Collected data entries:
╔══
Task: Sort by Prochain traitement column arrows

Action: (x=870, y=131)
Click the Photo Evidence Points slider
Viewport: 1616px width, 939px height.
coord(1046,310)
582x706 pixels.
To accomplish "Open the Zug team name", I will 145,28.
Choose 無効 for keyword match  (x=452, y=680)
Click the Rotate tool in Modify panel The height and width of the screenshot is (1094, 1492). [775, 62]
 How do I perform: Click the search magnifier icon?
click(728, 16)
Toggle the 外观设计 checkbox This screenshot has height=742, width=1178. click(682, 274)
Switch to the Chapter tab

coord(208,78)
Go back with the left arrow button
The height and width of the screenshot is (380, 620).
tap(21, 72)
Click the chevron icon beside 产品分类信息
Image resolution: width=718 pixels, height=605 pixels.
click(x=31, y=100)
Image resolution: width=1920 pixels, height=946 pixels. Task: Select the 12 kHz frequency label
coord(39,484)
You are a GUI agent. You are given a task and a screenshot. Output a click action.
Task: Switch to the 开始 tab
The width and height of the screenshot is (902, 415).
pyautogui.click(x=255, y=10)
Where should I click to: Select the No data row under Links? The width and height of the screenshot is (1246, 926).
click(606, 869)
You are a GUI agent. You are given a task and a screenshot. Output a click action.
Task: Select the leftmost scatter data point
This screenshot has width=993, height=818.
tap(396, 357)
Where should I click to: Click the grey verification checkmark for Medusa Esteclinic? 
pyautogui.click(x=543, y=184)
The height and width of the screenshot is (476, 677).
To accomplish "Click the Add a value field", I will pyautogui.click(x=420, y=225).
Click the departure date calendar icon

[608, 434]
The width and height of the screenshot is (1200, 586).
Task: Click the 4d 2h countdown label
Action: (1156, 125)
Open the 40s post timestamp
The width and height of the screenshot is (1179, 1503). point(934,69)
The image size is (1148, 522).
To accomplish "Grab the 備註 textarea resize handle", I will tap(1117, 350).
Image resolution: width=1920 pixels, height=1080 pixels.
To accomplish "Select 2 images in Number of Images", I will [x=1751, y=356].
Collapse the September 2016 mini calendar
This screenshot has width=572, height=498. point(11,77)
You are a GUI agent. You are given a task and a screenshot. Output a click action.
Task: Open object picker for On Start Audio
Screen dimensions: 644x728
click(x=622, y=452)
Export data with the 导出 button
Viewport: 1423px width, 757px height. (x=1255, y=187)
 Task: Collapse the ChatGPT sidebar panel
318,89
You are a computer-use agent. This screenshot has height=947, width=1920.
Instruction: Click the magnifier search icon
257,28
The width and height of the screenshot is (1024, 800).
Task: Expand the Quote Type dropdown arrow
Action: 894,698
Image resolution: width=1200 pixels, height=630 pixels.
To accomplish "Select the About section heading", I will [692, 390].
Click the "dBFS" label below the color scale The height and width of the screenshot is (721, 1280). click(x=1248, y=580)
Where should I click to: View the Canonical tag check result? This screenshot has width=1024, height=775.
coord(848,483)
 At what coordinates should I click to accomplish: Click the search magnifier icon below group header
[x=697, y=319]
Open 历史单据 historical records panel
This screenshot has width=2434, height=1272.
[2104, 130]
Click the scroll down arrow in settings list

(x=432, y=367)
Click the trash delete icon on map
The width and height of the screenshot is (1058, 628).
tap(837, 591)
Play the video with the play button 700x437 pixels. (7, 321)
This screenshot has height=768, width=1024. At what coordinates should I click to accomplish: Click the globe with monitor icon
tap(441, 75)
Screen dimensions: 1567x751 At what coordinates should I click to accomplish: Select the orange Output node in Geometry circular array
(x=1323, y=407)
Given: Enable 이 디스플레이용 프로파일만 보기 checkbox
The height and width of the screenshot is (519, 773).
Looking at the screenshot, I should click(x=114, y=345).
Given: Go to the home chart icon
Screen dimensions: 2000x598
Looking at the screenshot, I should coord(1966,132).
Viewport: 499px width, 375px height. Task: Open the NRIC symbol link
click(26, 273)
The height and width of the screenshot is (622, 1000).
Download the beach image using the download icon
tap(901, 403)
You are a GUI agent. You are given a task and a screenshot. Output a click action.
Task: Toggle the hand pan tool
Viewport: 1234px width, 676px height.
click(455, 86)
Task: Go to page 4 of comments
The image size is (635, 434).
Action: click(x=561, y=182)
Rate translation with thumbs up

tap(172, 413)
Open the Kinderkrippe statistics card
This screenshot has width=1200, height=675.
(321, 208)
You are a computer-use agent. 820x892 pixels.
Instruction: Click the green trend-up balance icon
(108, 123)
╚══
AIM OF THE EXERCISE:
Please write the entries out again exactly as they stand.

TASK RESULT:
Task: Sort by Prochain traitement column arrows

Action: (x=870, y=131)
Click the Photo Evidence Points slider
Viewport: 1616px width, 939px height.
coord(1046,310)
582x706 pixels.
To accomplish "Open the Zug team name", I will 145,28.
Choose 無効 for keyword match  (x=452, y=680)
Click the Rotate tool in Modify panel The height and width of the screenshot is (1094, 1492). [775, 62]
 How do I perform: Click the search magnifier icon?
click(728, 16)
Toggle the 外观设计 checkbox This screenshot has height=742, width=1178. click(682, 274)
Switch to the Chapter tab

coord(208,78)
Go back with the left arrow button
The height and width of the screenshot is (380, 620).
tap(21, 72)
Click the chevron icon beside 产品分类信息
Image resolution: width=718 pixels, height=605 pixels.
click(x=31, y=100)
Image resolution: width=1920 pixels, height=946 pixels. Task: Select the 12 kHz frequency label
coord(39,484)
You are a GUI agent. You are given a task and a screenshot. Output a click action.
Task: Switch to the 开始 tab
The width and height of the screenshot is (902, 415).
pyautogui.click(x=255, y=10)
Where should I click to: Select the No data row under Links? The width and height of the screenshot is (1246, 926).
click(606, 869)
You are a GUI agent. You are given a task and a screenshot. Output a click action.
Task: Select the leftmost scatter data point
This screenshot has width=993, height=818.
tap(396, 357)
Where should I click to: Click the grey verification checkmark for Medusa Esteclinic? 
pyautogui.click(x=543, y=184)
The height and width of the screenshot is (476, 677).
To accomplish "Click the Add a value field", I will pyautogui.click(x=420, y=225).
Click the departure date calendar icon

[608, 434]
The width and height of the screenshot is (1200, 586).
Task: Click the 4d 2h countdown label
Action: (1156, 125)
Open the 40s post timestamp
The width and height of the screenshot is (1179, 1503). point(934,69)
The image size is (1148, 522).
To accomplish "Grab the 備註 textarea resize handle", I will tap(1117, 350).
Image resolution: width=1920 pixels, height=1080 pixels.
To accomplish "Select 2 images in Number of Images", I will [x=1751, y=356].
Collapse the September 2016 mini calendar
This screenshot has width=572, height=498. point(11,77)
You are a GUI agent. You are given a task and a screenshot. Output a click action.
Task: Open object picker for On Start Audio
Screen dimensions: 644x728
click(x=622, y=452)
Export data with the 导出 button
Viewport: 1423px width, 757px height. (x=1255, y=187)
 Task: Collapse the ChatGPT sidebar panel
318,89
You are a computer-use agent. This screenshot has height=947, width=1920.
Instruction: Click the magnifier search icon
257,28
The width and height of the screenshot is (1024, 800).
Task: Expand the Quote Type dropdown arrow
Action: 894,698
Image resolution: width=1200 pixels, height=630 pixels.
To accomplish "Select the About section heading", I will [692, 390].
Click the "dBFS" label below the color scale The height and width of the screenshot is (721, 1280). click(x=1248, y=580)
Where should I click to: View the Canonical tag check result? This screenshot has width=1024, height=775.
coord(848,483)
 At what coordinates should I click to accomplish: Click the search magnifier icon below group header
[x=697, y=319]
Open 历史单据 historical records panel
This screenshot has width=2434, height=1272.
[2104, 130]
Click the scroll down arrow in settings list

(x=432, y=367)
Click the trash delete icon on map
The width and height of the screenshot is (1058, 628).
tap(837, 591)
Play the video with the play button 700x437 pixels. (7, 321)
This screenshot has height=768, width=1024. At what coordinates should I click to accomplish: Click the globe with monitor icon
tap(441, 75)
Screen dimensions: 1567x751 At what coordinates should I click to accomplish: Select the orange Output node in Geometry circular array
(x=1323, y=407)
Given: Enable 이 디스플레이용 프로파일만 보기 checkbox
The height and width of the screenshot is (519, 773).
Looking at the screenshot, I should click(x=114, y=345).
Given: Go to the home chart icon
Screen dimensions: 2000x598
Looking at the screenshot, I should coord(1966,132).
Viewport: 499px width, 375px height. Task: Open the NRIC symbol link
click(26, 273)
The height and width of the screenshot is (622, 1000).
Download the beach image using the download icon
tap(901, 403)
You are a GUI agent. You are given a task and a screenshot. Output a click action.
Task: Toggle the hand pan tool
Viewport: 1234px width, 676px height.
click(455, 86)
Task: Go to page 4 of comments
The image size is (635, 434).
Action: click(x=561, y=182)
Rate translation with thumbs up

tap(172, 413)
Open the Kinderkrippe statistics card
This screenshot has width=1200, height=675.
(321, 208)
You are a computer-use agent. 820x892 pixels.
Instruction: Click the green trend-up balance icon
(108, 123)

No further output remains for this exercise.